> _REQUIREMENT_: In the listing below, which lines contain the string "help"? Copy them all.

(Beginning of DATA FOR REVIEW)

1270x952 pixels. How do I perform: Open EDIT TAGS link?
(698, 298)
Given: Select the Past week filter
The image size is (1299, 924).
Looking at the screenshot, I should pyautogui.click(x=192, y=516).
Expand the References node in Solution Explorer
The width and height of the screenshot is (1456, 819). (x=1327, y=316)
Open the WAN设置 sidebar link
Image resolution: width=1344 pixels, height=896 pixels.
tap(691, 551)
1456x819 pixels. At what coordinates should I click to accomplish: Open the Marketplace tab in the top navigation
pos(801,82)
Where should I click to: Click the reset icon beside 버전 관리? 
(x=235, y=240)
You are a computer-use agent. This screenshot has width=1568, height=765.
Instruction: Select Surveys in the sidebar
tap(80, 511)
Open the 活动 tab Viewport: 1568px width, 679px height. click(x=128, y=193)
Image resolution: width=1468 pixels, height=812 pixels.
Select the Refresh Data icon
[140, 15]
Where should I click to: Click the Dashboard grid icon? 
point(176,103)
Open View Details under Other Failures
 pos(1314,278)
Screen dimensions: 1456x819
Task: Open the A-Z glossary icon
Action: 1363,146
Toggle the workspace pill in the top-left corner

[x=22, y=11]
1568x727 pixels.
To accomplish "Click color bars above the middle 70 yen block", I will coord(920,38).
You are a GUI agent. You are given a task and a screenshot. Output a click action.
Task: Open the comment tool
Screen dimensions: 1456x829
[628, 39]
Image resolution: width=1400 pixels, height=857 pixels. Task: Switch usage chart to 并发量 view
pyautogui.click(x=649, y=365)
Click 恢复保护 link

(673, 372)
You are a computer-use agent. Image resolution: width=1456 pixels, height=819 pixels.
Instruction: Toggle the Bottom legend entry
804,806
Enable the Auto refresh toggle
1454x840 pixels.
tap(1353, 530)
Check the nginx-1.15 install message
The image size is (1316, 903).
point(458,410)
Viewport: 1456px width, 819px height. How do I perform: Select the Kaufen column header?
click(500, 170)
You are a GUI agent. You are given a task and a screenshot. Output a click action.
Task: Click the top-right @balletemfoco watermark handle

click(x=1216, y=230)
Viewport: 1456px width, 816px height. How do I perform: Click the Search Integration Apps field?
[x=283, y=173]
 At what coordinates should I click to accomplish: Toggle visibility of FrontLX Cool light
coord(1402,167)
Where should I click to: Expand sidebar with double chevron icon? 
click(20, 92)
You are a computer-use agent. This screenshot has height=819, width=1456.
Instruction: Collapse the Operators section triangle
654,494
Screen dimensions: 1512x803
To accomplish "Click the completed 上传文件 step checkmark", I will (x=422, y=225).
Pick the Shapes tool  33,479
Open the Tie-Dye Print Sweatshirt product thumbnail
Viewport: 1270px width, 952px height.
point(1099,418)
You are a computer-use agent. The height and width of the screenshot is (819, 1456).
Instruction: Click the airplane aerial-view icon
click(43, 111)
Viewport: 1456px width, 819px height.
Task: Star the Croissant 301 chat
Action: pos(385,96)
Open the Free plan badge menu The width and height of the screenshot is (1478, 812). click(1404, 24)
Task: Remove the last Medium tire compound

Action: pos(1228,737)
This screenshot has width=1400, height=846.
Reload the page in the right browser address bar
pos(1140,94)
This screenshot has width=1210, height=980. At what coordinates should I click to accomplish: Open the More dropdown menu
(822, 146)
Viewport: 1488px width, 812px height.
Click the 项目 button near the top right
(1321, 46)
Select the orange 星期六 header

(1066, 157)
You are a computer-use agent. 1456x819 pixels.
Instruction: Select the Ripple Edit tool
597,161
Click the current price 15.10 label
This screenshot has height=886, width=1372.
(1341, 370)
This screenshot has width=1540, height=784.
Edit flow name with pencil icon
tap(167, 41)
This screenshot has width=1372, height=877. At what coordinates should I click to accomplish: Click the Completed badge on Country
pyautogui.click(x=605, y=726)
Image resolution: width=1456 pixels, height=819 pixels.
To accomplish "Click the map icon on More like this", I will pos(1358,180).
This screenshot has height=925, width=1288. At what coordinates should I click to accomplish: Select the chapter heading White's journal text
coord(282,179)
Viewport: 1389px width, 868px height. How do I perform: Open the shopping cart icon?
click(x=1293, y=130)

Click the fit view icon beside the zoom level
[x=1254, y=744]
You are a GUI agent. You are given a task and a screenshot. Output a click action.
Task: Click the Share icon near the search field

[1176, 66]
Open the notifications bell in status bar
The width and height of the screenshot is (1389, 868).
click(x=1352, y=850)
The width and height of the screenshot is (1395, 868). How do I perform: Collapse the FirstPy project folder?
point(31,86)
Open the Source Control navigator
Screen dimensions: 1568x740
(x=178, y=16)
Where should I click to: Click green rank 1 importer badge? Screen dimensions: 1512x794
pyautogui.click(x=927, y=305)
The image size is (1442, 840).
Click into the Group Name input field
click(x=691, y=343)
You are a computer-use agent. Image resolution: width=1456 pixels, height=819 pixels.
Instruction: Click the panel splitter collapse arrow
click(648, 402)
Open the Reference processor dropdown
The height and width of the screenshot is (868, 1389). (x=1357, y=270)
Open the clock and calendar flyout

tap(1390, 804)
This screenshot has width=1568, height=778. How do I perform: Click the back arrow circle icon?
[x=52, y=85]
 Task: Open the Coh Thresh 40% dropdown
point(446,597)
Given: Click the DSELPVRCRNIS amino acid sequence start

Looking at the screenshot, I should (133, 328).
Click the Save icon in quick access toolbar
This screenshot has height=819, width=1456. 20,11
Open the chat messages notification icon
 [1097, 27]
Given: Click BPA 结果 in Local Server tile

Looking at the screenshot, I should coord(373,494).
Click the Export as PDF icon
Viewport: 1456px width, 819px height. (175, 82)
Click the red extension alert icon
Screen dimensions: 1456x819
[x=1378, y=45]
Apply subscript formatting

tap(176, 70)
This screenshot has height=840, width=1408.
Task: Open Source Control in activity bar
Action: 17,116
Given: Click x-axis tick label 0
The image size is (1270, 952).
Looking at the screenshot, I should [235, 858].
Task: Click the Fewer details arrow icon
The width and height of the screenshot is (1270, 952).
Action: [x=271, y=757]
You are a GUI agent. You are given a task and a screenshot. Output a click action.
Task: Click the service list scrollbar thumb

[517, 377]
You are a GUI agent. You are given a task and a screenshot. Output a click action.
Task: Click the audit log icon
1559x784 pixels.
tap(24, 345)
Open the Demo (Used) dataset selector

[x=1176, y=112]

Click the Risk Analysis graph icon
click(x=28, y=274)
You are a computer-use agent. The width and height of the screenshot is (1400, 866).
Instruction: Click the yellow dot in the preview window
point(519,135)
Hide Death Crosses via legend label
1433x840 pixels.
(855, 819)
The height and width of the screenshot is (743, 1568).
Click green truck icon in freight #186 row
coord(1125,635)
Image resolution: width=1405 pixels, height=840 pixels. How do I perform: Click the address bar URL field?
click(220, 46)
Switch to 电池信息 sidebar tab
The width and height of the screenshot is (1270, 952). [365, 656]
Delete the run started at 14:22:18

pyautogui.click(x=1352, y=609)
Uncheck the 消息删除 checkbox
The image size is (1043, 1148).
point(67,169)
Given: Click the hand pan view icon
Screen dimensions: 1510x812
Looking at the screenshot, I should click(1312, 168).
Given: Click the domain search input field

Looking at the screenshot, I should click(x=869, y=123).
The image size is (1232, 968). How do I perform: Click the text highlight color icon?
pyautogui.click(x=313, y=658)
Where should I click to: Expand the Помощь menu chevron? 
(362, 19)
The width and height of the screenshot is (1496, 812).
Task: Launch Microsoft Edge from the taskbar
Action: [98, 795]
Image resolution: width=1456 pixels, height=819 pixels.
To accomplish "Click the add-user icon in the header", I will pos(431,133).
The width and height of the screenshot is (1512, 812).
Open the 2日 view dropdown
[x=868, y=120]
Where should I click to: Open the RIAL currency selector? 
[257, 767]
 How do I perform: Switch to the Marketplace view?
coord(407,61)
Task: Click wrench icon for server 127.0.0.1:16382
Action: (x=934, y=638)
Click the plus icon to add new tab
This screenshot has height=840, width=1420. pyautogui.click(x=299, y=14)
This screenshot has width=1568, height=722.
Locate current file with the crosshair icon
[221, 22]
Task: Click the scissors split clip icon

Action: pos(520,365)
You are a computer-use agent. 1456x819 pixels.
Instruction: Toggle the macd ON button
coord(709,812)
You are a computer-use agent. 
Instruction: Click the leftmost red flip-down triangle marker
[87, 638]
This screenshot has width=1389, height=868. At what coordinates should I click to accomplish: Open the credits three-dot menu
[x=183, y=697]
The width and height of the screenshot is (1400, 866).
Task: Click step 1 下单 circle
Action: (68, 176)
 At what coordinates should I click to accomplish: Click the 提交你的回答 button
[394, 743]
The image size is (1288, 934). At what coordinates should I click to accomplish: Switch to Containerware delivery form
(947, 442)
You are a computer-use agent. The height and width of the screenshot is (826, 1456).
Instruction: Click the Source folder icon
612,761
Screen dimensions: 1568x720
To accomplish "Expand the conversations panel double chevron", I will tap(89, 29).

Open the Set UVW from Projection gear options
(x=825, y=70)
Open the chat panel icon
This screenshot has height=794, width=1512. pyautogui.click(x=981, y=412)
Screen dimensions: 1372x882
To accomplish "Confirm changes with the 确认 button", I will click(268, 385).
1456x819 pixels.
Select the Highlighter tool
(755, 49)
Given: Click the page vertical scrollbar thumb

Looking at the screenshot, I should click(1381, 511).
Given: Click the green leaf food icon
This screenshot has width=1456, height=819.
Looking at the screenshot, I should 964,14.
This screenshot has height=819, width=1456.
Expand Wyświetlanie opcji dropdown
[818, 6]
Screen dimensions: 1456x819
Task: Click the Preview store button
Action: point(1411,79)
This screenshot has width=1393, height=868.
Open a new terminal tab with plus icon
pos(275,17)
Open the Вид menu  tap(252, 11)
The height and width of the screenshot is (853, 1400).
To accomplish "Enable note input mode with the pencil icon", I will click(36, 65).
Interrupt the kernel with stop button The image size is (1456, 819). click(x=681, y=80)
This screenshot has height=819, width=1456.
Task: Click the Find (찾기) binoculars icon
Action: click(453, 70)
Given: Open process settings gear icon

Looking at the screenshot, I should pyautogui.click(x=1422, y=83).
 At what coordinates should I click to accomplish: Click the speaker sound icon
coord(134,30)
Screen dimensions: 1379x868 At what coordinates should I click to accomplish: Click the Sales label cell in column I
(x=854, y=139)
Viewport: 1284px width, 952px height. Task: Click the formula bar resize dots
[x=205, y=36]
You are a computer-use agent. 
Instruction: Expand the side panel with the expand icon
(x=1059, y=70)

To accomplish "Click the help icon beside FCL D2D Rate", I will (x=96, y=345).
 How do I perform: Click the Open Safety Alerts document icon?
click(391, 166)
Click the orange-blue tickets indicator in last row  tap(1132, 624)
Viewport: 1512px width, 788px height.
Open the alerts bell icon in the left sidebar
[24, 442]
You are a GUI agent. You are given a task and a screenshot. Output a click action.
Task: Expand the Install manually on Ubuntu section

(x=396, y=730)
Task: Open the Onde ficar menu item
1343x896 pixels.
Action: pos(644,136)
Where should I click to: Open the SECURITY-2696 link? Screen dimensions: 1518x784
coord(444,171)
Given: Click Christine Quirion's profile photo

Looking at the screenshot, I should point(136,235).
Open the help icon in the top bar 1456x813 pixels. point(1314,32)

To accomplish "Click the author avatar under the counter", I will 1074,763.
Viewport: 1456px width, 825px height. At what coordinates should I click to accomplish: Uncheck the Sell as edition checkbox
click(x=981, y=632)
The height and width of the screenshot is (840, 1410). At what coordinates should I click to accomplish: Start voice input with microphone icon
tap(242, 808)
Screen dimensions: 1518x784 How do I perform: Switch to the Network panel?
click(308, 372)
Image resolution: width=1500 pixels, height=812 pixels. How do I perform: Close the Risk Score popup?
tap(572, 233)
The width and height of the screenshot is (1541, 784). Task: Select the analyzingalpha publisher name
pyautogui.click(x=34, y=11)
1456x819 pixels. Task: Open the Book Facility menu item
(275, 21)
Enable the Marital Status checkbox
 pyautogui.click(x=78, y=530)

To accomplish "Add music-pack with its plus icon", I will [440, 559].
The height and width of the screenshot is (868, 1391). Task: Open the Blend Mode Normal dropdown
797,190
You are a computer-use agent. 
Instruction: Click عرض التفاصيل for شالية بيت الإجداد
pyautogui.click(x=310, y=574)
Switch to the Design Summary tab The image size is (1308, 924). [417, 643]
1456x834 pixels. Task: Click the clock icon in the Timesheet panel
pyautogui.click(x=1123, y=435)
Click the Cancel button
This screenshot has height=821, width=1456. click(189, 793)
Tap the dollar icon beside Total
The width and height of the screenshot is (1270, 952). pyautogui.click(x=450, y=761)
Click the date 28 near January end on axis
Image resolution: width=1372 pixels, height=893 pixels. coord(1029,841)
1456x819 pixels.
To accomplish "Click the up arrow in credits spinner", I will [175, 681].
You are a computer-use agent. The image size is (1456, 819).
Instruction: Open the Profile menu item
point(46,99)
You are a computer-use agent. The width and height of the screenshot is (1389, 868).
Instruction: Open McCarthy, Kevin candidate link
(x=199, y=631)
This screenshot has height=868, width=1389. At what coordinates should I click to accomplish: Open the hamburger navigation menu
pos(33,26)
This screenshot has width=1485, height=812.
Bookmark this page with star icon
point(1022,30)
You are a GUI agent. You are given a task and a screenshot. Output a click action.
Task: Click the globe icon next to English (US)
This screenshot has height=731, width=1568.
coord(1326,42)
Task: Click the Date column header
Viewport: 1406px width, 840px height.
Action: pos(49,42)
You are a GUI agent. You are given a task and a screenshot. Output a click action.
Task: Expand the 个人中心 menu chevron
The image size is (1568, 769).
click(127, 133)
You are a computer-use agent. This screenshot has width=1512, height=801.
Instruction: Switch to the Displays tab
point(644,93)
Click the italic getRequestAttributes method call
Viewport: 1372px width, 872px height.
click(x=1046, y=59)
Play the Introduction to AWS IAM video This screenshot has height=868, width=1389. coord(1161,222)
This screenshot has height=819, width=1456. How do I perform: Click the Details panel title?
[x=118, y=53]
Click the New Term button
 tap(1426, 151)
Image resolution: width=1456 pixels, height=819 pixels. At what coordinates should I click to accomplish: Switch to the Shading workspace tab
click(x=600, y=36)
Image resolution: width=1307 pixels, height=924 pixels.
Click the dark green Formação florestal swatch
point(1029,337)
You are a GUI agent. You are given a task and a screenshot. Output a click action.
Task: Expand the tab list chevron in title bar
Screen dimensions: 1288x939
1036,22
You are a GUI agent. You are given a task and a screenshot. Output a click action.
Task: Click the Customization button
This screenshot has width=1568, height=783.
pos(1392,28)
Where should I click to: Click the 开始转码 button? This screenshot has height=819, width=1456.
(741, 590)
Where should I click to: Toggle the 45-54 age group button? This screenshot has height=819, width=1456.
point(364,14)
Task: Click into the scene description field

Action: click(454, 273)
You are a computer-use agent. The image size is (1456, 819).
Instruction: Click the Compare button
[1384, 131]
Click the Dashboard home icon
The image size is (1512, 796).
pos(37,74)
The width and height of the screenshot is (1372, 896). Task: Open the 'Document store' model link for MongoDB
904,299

(End of DATA FOR REVIEW)

> _RESPONSE BOX_:
To accomplish "Click the help icon beside FCL D2D Rate", I will (x=96, y=345).
Open the help icon in the top bar 1456x813 pixels. point(1314,32)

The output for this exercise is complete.